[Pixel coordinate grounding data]
____

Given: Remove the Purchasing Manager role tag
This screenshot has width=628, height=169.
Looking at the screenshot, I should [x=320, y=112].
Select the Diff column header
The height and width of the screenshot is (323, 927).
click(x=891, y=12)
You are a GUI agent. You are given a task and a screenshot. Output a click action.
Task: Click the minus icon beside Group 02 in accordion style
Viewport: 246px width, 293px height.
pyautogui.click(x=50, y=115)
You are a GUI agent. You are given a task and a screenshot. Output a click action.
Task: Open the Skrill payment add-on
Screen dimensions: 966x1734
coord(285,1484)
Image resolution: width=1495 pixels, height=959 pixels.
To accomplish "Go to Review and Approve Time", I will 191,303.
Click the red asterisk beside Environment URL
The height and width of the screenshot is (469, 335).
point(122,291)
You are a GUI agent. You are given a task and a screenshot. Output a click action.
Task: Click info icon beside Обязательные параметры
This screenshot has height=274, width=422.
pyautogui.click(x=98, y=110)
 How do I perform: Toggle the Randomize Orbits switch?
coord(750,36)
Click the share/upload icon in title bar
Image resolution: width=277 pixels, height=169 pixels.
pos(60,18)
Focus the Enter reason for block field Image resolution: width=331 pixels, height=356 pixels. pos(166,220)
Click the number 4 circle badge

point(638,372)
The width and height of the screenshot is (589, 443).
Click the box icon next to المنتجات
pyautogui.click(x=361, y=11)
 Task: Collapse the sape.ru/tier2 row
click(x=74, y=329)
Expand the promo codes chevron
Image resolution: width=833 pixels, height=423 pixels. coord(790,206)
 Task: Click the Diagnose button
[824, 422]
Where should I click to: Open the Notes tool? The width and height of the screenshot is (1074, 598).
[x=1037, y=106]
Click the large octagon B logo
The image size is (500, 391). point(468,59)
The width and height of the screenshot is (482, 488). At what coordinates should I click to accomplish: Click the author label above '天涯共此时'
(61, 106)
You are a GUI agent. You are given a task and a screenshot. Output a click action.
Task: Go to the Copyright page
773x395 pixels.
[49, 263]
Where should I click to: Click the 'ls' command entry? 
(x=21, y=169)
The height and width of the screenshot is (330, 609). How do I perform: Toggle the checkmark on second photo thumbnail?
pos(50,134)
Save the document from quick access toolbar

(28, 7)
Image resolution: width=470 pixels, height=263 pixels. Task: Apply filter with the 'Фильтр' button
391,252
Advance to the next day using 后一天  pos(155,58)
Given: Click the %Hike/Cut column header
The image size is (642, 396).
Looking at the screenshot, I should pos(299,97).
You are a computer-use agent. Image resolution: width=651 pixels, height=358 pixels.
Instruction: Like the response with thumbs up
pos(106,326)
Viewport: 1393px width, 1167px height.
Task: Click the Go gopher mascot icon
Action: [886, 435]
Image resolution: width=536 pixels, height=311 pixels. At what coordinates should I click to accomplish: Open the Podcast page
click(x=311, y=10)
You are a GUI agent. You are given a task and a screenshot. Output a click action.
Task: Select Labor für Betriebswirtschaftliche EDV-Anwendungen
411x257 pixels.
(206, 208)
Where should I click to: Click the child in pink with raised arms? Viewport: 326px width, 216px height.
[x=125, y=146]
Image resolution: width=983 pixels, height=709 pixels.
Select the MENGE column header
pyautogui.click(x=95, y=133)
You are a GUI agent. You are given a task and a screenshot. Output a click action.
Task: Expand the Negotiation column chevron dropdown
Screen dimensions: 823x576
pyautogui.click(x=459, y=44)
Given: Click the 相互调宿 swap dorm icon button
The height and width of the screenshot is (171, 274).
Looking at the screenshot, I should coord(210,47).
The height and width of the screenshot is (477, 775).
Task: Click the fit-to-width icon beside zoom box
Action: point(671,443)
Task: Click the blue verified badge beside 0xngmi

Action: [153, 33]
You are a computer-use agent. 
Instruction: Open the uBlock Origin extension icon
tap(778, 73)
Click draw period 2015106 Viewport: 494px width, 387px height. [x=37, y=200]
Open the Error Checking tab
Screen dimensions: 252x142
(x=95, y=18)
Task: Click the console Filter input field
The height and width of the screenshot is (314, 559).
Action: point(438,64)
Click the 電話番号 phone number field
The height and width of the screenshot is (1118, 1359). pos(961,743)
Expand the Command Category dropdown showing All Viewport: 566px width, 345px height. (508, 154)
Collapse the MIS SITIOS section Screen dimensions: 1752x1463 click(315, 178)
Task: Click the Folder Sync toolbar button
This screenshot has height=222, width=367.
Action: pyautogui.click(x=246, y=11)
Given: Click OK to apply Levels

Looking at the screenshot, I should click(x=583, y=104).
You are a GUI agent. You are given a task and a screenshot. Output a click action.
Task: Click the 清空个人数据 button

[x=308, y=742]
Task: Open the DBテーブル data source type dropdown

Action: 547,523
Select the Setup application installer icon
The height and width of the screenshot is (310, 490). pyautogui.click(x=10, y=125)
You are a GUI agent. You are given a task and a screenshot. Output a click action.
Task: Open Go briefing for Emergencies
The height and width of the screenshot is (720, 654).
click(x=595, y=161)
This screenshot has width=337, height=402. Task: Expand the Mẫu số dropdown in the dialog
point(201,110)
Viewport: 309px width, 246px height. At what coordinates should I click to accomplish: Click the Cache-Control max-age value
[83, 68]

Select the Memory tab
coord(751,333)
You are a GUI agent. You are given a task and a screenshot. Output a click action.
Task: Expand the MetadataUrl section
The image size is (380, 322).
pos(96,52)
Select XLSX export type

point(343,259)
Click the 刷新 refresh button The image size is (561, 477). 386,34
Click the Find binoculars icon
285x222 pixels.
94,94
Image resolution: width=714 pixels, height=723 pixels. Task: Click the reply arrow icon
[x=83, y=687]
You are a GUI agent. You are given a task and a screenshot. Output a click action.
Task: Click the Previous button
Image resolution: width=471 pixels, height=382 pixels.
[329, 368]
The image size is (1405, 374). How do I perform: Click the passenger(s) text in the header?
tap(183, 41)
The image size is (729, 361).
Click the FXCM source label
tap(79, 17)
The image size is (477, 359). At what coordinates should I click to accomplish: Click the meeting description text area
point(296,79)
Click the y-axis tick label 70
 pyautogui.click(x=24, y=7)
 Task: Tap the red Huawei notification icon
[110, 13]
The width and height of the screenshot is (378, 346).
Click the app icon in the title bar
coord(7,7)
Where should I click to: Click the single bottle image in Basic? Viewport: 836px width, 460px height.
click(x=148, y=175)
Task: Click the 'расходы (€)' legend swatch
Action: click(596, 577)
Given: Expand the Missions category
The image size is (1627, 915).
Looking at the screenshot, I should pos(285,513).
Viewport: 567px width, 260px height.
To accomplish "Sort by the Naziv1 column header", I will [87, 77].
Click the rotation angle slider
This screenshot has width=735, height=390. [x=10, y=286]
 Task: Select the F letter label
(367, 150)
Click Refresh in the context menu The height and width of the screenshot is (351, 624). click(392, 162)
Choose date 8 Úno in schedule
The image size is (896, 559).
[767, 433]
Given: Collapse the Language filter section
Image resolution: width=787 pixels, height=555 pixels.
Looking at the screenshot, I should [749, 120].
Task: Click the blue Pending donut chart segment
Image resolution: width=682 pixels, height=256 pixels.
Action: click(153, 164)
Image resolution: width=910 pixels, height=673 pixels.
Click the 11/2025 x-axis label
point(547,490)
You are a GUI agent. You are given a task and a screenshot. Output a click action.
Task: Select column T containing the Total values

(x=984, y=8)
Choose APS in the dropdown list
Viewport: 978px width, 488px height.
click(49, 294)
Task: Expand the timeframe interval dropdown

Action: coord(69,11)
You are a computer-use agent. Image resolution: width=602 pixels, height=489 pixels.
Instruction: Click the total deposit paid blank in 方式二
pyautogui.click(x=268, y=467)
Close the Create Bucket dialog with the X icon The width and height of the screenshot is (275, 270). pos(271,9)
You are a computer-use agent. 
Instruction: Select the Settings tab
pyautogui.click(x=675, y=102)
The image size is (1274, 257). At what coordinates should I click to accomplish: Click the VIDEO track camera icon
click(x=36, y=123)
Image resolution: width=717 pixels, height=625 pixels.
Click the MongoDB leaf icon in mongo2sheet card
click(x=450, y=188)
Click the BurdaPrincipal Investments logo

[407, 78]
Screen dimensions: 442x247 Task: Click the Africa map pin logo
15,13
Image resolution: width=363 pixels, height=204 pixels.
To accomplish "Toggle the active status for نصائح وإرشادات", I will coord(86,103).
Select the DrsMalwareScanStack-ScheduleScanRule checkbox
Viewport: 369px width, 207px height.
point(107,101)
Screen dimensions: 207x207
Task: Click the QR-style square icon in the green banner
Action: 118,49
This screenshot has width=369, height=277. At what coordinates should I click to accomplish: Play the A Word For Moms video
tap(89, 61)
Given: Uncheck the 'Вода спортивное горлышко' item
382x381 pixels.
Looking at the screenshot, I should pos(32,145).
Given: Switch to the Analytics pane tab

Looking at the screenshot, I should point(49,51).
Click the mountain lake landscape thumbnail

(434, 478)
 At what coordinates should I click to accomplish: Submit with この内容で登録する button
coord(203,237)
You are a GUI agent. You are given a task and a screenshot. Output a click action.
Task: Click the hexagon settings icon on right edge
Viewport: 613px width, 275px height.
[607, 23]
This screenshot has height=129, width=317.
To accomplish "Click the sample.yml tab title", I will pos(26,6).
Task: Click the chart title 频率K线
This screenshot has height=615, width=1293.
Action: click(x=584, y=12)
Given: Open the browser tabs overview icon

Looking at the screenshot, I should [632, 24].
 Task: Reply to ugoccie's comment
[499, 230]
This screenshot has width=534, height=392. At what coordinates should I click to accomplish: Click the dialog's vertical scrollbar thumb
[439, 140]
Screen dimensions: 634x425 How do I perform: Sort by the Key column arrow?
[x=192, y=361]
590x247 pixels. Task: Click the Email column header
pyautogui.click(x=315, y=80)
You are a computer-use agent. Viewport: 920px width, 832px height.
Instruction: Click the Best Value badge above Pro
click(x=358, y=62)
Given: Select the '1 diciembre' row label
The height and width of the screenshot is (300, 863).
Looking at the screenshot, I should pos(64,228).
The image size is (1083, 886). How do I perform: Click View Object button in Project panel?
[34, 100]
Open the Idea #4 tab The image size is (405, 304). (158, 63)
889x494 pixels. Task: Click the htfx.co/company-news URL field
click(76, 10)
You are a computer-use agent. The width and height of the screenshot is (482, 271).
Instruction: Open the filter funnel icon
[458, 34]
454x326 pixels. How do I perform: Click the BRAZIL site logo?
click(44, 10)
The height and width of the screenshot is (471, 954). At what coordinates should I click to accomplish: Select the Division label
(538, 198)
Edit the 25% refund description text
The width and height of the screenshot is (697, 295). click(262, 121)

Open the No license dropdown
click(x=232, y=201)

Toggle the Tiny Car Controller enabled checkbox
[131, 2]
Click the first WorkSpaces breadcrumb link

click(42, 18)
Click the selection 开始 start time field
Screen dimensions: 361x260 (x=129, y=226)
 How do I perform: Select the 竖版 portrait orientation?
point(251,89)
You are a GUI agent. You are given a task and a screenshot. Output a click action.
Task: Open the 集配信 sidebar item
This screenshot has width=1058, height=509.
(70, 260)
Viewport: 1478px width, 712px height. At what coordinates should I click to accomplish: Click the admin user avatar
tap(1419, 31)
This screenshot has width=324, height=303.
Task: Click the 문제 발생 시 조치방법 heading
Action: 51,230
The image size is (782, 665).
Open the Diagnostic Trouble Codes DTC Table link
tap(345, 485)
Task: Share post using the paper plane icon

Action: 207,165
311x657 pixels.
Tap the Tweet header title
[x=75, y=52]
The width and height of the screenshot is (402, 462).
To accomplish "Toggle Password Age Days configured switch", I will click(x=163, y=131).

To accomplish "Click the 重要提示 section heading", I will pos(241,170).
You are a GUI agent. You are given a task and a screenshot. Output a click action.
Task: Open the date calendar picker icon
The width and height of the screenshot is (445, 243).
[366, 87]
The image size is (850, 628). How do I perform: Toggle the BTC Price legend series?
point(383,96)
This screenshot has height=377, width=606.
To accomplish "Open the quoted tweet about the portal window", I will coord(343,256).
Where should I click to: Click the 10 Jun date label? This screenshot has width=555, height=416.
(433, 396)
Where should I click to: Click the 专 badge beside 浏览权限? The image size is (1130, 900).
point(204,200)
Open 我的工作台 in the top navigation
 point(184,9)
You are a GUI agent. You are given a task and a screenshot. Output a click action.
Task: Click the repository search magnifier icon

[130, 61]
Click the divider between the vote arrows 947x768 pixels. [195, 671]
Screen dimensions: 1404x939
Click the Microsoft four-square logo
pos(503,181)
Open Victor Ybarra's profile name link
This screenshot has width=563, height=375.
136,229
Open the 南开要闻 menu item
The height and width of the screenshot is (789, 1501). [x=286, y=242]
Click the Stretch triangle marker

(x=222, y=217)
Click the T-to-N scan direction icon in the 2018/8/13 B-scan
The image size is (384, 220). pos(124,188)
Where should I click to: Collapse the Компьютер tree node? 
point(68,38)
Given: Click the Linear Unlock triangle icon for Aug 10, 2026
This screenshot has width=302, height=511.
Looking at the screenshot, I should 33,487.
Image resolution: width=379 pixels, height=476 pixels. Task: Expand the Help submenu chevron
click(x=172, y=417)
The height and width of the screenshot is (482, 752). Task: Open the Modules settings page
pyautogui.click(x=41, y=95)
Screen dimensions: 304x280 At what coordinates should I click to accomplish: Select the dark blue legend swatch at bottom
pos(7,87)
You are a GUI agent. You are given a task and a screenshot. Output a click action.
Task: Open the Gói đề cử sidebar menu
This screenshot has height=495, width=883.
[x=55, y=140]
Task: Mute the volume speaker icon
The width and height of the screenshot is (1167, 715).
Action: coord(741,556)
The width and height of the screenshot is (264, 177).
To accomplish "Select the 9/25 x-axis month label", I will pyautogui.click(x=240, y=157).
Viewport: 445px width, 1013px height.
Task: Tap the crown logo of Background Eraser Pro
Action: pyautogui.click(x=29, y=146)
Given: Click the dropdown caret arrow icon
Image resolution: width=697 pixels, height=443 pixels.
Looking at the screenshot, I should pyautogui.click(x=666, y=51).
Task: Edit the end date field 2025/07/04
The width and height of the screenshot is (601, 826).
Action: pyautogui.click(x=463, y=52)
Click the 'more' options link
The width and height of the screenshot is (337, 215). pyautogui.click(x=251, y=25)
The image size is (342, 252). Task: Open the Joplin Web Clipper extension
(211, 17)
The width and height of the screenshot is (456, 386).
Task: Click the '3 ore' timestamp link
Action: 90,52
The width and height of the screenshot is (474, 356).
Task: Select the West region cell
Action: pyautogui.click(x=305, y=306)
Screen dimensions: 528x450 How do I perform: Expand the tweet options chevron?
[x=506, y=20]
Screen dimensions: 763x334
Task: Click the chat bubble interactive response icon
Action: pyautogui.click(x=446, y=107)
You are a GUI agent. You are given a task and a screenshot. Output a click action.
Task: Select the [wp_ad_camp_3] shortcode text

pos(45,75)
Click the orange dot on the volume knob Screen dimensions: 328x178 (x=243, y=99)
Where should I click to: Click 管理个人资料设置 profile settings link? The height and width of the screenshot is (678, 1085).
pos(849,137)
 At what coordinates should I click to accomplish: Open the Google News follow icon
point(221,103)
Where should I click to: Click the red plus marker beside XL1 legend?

____

**TASK**
For the word "sidebar", find all matching lines in the entries above and copy them out.

**WRITTEN ANSWER**
Task: Open the 集配信 sidebar item
Task: Open the Gói đề cử sidebar menu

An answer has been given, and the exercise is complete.